* **Liste des tâches**
(1) Reproduisez fidèlement le passage du texte sur la Demokratiefabrik compris entre « Le texte suivant » et « et Marlène Gerber. », ces deux bornes incluses.
(2) Poursuivez le texte sur la Demokratiefabrik à partir de sa dernière phrase.

* **Extrait fourni**
▼

La « Demokratiefabrik » ou la participation citoyenne à l’ère du numérique

La transformation numérique ouvre la voie à de nouveaux modes de participation démocratique. L’équipe de recherche de Marc Bühlmann a effectué un test grandeur nature sur un portail en ligne baptisé « Demokratiefabrik ».

Les citoyennes et citoyens doivent pouvoir s’impliquer davantage dans les décisions politiques. La transformation numérique offre à cet égard de nombreuses possibilités. À l’Institut de sciences politiques de l’Université de Berne, Marc Bühlmann et son équipe ont développé et étudié un format concret de participation en ligne dans le cadre du PNR 77. Contrairement aux réseaux sociaux, le portail « Demokratiefabrik » (fabrique de la démocratie) recourt à divers mécanismes pour encourager des personnes partageant des opinions différentes à échanger et obtenir ainsi une participation aussi large que possible.

Le texte suivant a été publié pour la première fois sur le blog DeFacto le 28 février 2024.

Ses auteur·es sont : Giada Gianola, Dominik Wyss, Anja Heidelberger et Marlène Gerber.

Plus d’un millier d’électrices et d’électeurs de Suisse alémanique ont élaboré conjointement un argumentaire relatif à la loi sur le climat et l’innovation – soumise à votation en juin 2023 – dans le cadre d’un projet numérique participatif unique en son genre. Choisis au hasard, ils ont proposé, analysé, évalué et commenté des arguments pour ou contre sur le portail Demokratiefabrik – spécialement conçu à cet effet. Quelles caractéristiques les participant·es présentaient-ils et comment ont-ils élaboré cet argumentaire ?

▲

* **Données affichées**
▼

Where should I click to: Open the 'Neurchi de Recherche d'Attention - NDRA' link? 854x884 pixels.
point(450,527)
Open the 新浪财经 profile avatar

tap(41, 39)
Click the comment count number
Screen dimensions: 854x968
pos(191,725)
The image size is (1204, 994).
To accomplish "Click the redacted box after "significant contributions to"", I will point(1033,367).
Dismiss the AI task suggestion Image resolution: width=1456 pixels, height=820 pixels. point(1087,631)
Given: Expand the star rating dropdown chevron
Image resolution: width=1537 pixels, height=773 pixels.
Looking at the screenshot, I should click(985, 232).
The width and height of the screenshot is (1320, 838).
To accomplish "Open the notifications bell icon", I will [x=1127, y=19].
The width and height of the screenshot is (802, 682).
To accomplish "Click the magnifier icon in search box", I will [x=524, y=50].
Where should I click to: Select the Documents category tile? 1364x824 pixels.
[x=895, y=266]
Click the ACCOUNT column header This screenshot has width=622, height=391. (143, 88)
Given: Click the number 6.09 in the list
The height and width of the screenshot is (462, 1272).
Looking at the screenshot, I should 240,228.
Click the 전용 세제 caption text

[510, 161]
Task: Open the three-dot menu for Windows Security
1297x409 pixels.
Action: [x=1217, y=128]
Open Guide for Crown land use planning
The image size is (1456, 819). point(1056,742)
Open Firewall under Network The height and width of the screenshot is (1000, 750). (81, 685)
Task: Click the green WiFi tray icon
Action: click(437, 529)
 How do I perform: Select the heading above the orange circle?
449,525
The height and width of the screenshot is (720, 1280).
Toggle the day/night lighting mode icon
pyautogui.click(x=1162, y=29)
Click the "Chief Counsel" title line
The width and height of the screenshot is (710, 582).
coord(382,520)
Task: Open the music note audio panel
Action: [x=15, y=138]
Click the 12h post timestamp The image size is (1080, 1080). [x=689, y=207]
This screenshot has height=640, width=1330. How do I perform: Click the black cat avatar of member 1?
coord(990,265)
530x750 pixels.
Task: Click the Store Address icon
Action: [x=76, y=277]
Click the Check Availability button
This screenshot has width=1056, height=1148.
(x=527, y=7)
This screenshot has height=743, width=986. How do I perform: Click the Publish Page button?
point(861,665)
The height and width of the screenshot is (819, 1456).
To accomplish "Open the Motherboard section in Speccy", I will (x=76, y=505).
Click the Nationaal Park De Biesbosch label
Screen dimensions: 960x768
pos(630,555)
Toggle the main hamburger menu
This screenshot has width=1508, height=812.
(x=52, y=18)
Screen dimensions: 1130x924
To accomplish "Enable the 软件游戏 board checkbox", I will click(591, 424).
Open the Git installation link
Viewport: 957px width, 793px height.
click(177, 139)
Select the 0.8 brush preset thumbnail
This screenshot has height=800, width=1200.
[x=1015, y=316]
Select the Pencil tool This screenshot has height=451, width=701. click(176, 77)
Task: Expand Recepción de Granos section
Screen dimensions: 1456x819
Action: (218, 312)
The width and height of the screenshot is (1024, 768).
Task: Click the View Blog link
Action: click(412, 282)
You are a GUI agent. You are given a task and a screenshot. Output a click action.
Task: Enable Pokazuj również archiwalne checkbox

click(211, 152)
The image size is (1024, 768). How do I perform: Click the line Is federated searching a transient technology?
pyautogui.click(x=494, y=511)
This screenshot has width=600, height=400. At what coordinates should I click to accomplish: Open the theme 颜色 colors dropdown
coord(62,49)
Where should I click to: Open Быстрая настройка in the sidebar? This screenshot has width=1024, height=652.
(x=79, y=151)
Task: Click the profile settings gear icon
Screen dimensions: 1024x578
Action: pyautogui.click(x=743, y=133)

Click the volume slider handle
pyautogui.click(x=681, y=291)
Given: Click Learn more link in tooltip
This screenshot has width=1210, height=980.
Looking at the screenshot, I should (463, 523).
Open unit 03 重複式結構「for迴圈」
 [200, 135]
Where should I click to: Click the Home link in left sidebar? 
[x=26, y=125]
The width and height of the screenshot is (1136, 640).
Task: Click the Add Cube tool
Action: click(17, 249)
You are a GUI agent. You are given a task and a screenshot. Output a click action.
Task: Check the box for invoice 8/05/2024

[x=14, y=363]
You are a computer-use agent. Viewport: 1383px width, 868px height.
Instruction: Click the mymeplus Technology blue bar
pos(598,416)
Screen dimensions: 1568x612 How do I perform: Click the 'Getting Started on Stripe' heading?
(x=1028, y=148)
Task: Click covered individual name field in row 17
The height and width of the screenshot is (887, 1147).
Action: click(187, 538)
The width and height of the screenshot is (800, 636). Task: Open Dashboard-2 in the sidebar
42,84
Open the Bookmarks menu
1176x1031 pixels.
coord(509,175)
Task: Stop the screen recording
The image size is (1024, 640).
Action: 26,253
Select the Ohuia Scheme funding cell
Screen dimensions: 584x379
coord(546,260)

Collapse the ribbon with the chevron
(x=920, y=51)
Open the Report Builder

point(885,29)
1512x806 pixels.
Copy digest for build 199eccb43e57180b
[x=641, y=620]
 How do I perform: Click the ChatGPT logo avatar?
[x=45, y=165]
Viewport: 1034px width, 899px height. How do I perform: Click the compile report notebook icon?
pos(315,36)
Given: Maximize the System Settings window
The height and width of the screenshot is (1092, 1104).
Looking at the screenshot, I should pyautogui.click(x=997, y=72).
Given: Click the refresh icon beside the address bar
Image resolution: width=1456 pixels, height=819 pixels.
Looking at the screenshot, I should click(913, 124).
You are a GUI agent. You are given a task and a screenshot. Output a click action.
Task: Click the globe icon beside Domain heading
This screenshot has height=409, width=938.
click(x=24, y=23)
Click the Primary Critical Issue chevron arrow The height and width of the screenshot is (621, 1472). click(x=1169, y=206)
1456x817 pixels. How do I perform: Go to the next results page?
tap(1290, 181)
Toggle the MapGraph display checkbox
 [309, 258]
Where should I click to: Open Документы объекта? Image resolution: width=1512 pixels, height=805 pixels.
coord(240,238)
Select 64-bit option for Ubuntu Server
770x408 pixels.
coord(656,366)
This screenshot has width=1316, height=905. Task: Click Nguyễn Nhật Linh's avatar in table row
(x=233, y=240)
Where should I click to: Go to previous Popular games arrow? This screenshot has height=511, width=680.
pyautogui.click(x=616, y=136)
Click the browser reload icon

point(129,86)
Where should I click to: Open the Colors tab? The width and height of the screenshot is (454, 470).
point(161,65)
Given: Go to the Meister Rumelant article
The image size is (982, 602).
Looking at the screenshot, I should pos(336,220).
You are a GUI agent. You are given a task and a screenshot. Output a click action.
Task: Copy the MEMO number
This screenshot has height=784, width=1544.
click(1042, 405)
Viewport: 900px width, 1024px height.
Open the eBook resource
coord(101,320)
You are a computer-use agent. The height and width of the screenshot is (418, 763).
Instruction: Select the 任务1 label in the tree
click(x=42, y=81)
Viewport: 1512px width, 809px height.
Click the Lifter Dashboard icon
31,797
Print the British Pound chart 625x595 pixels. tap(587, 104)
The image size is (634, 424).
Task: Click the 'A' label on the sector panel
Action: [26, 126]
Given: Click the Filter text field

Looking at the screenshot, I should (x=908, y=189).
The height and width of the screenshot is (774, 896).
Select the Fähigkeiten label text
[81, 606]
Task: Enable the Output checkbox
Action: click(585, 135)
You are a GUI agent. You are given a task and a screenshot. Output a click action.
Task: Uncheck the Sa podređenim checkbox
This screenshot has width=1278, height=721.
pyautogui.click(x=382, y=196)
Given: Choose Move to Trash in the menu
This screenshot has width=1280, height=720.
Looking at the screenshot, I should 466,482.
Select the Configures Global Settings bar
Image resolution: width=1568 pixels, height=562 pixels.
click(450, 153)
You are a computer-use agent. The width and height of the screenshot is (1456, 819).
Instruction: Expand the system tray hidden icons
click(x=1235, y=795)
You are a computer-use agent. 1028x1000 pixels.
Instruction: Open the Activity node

▲

* **Réponses ci-dessous**
(1)
Le texte suivant a été publié pour la première fois sur le blog DeFacto le 28 février 2024.

Ses auteur·es sont : Giada Gianola, Dominik Wyss, Anja Heidelberger et Marlène Gerber.

(2)
Des citoyennes et citoyens choisis au hasard élaborent ensemble un argumentaire

Grâce au portail en ligne, les participant·es ont élaboré eux-mêmes un argumentaire favorable ou défavorable au projet de votation relatif à la loi fédérale sur les objectifs en matière de protection du climat, sur l’innovation et sur le renforcement de la sécurité énergétique, qui a été approuvée par la population lors de la votation du 18 juin 2023. Ils avaient été sélectionnés par l’institut d’études de marché LINK car représentatifs de la population générale (sexe, âge, intérêt et l'urbanité). Ils avaient la possibilité de se connecter et de participer à leur guise, indépendamment de l’heure et du lieu, durant trois semaines au printemps 2023. Leur participation était par ailleurs anonymisée, des noms de montagnes suisses étant utilisés comme identifiants.

Aidés par des avatars

Deux animateurs virtuels, ou avatars, avaient été créés afin de les assister. Ceux-ci ont aidé les participant·es à s’orienter et guidé même les moins expérimentés en matière numérique à travers l’utilisation du portail.

Des informations concernant la loi sur le climat leur ont d’abord été fournies (voir encadré). Rassemblées par l’équipe de recherche, celles-ci avaient été vérifiées par easyvote quant à leur neutralité et compréhensibilité.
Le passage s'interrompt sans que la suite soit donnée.